Trabalhadores dos Correios em greve realizarão uma passeata nesta quarta-feira, 16 de agosto, no centro de São Paulo. A mobilização, anunciada pelo Sindicato dos Trabalhadores da Empresa Brasileira de Correios, Telégrafos e Similares de São Paulo (SINTECT-SP), terá concentração a partir das 14h na Praça da República, com previsão de saída às 15h. O ato ocorre em meio à paralisação nacional da categoria, iniciada na semana passada após a rejeição da proposta apresentada pela estatal durante as negociações do acordo coletivo.
+ Trabalhadores dos Correios entram em greve por tempo indeterminado
- A greve dos Correios, que já dura uma semana, terá um dia de mobilização com passeata no centro de São Paulo nesta quarta-feira (16).
- A paralisação foi deflagrada após a rejeição da proposta da empresa em relação ao acordo coletivo, com foco em questões como o plano de saúde e direitos da categoria.
- O impasse chegou ao Tribunal Superior do Trabalho (TST), que julgará o dissídio em 21 de setembro, enquanto o sindicato mantém a orientação de continuidade da greve.
A manifestação deverá reunir trabalhadores de São Paulo, representantes sindicais de outras regiões do país, centrais sindicais e movimentos sociais. Entre os principais pontos de discussão entre os funcionários e a direção dos Correios está o plano de saúde oferecido a trabalhadores, aposentados e dependentes.

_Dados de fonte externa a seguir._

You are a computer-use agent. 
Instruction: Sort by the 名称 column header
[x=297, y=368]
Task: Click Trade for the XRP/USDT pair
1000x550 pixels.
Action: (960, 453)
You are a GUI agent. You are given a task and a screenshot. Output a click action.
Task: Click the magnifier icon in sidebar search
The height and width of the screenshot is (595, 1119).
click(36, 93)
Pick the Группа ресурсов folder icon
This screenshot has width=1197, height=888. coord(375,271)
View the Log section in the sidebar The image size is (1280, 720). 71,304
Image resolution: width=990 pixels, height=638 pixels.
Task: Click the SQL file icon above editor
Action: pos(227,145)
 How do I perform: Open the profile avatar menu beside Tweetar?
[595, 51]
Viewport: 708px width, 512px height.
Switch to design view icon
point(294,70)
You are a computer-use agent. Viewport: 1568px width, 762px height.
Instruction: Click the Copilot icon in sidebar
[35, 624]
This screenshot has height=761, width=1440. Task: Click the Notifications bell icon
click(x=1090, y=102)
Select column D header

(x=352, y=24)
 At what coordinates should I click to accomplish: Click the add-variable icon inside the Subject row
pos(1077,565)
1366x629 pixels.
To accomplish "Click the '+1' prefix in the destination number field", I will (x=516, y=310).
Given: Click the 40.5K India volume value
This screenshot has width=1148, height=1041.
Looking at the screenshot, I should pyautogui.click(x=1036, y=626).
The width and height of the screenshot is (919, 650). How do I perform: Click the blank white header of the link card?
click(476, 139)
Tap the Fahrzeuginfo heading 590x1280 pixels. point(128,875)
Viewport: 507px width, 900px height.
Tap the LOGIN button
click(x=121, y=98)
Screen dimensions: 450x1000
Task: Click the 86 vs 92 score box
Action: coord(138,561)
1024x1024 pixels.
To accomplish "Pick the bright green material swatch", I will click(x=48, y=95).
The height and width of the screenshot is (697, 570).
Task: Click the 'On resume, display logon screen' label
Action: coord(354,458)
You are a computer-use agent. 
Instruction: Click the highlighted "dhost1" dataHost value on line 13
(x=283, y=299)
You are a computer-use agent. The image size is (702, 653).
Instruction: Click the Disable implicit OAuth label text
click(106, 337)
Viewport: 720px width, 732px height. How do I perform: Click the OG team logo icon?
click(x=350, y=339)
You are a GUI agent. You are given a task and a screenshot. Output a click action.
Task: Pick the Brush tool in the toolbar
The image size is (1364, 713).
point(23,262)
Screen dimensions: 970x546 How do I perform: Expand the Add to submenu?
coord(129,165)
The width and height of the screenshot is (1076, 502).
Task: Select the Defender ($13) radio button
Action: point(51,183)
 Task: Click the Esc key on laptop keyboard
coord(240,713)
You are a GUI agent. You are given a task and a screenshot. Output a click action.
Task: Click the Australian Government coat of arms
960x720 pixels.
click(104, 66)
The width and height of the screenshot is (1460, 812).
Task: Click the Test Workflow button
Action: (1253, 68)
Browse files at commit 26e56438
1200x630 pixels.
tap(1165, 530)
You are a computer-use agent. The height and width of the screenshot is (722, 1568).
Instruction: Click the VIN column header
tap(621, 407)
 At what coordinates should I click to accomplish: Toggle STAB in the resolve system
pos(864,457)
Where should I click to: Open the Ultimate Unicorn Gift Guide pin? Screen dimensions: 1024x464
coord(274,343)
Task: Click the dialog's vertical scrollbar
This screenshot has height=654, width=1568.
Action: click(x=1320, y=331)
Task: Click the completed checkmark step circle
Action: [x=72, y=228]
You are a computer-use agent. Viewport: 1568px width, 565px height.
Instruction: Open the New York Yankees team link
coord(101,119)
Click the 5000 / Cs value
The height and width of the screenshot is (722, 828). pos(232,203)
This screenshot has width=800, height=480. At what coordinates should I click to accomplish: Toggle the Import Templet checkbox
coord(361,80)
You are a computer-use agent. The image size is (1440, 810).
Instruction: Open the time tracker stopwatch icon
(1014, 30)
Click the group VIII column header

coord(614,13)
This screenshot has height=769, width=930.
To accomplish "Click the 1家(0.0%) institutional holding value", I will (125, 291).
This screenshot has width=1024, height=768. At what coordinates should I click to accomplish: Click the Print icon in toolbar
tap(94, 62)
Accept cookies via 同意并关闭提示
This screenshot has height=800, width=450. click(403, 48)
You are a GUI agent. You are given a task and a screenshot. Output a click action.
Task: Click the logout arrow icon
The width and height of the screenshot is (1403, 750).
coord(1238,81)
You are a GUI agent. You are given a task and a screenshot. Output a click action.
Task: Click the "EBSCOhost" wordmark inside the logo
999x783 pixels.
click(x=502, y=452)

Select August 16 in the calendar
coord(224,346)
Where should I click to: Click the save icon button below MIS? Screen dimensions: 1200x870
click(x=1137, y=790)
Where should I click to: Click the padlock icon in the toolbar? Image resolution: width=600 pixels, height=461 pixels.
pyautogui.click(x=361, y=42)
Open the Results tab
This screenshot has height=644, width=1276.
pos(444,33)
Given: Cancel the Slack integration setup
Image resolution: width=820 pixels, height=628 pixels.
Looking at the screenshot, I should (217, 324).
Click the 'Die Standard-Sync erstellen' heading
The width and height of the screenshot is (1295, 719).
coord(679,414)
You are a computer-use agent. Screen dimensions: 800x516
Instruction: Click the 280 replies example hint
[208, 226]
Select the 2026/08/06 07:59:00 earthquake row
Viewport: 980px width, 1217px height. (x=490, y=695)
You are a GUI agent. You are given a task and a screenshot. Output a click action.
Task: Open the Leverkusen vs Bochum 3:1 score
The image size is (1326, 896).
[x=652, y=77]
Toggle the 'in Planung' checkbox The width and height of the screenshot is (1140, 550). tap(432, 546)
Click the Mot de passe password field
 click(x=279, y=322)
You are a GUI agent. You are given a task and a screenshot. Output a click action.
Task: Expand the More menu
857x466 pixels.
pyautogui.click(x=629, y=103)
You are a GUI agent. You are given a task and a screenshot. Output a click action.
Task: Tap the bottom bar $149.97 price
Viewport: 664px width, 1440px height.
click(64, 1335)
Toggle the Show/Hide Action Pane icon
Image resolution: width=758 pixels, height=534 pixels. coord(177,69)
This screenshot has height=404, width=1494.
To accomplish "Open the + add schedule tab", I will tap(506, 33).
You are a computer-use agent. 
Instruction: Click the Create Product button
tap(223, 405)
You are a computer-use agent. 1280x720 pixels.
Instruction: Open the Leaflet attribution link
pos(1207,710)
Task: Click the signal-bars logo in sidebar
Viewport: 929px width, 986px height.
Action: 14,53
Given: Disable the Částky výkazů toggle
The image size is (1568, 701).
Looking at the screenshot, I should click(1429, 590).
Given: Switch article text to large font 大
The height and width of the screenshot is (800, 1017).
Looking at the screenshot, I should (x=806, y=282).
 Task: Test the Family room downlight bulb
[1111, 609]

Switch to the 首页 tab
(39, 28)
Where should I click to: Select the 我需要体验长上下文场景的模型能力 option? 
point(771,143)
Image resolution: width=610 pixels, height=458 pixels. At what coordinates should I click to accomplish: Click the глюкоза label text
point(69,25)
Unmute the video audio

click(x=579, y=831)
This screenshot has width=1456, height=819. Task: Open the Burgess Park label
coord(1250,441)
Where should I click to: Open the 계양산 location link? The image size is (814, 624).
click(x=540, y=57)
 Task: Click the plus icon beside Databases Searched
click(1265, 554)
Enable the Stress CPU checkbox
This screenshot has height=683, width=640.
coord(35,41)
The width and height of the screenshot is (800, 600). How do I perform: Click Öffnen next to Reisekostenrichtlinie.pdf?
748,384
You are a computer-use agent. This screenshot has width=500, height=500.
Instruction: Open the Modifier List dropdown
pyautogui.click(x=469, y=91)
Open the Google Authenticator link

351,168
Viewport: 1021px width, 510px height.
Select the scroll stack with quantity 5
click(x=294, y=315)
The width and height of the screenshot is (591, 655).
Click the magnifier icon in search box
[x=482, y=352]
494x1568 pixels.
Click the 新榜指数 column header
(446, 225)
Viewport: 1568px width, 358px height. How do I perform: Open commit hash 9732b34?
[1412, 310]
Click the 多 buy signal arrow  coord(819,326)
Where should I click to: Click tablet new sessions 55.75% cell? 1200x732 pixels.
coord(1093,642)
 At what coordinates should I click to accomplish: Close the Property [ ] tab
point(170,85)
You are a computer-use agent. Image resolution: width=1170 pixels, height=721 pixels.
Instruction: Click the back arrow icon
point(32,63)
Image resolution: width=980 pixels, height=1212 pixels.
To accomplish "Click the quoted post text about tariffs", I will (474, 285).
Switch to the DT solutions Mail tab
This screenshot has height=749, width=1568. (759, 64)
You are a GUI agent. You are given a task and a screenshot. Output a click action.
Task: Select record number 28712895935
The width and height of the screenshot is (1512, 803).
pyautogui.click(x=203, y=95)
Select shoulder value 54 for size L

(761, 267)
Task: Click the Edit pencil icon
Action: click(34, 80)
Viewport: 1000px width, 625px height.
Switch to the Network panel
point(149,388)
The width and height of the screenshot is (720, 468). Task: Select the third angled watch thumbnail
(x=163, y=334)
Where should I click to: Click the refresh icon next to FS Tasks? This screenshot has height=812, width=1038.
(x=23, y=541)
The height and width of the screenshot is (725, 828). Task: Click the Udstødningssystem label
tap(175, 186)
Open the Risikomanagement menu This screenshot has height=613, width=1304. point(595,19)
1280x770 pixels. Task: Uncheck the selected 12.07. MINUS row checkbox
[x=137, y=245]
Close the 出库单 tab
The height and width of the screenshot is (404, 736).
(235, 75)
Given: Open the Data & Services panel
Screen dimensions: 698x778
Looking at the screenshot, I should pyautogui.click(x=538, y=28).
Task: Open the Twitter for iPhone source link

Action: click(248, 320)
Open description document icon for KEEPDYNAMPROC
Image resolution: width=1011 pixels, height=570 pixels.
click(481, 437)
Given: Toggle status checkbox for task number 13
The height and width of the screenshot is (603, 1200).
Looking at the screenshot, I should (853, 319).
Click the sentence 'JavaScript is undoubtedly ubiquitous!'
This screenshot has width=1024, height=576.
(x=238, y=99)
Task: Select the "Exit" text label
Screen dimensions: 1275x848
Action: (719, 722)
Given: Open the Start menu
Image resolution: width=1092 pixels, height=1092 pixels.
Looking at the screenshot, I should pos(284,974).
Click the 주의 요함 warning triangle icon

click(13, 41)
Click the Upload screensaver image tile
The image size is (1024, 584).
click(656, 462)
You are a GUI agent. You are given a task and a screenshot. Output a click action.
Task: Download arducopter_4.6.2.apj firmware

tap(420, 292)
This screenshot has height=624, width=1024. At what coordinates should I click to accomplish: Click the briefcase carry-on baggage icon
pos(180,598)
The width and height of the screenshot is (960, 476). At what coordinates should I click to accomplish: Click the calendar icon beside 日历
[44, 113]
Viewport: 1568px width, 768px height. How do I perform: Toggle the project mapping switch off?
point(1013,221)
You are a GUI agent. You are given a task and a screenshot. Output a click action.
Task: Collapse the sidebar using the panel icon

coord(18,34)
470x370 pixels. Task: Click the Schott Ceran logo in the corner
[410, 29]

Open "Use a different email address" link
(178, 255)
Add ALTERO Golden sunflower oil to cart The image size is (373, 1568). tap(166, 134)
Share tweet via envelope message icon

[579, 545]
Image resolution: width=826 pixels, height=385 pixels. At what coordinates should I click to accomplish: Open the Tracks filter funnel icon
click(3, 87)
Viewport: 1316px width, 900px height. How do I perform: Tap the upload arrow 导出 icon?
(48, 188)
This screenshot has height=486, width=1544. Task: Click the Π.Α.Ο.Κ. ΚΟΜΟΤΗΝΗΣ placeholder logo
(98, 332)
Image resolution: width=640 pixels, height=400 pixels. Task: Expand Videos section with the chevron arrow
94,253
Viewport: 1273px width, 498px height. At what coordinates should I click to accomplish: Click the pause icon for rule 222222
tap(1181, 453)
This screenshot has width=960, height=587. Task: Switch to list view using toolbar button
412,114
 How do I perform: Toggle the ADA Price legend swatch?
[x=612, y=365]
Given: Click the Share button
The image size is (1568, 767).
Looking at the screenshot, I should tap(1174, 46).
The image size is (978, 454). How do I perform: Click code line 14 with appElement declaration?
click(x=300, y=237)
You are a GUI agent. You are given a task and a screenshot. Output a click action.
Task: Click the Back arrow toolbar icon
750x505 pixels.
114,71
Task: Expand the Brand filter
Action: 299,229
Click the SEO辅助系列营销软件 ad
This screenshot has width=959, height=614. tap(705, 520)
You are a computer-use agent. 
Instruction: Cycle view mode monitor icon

A categoria também reivindica a preservação de outros direitos previstos no acordo coletivo.
Assembleia é adiada para focar na mobilização
Uma assembleia dos trabalhadores estava inicialmente prevista para ocorrer também nesta quarta-feira, 16. O encontro, no entanto, foi adiado para que a categoria concentre a mobilização na passeata. A nova data da assembleia ainda será definida e divulgada pelo SINTECT-SP. A orientação da entidade é pela manutenção da greve enquanto as negociações não avançam com a direção da estatal.
Greve chega ao TST: qual o futuro da paralisação?
A mobilização dos trabalhadores ocorre às vésperas de uma nova etapa no impasse entre os funcionários e a empresa. Os Correios acionaram o Tribunal Superior do Trabalho (TST) após os trabalhadores rejeitarem a proposta de acordo coletivo e decidirem manter a paralisação. A empresa solicitou à Justiça que a greve seja considerada abusiva e pediu a imediata retomada dos serviços.
O julgamento do dissídio coletivo está marcado para 21 de setembro, às 13h30, conforme informações do SINTECT-SP. Até lá, o sindicato afirma que pretende manter a paralisação e ampliar as mobilizações em todo o país. A greve foi aprovada por tempo indeterminado após o encerramento das negociações sem acordo. Além de São Paulo, sindicatos de diferentes regiões do Brasil aderiram ao movimento de paralisação.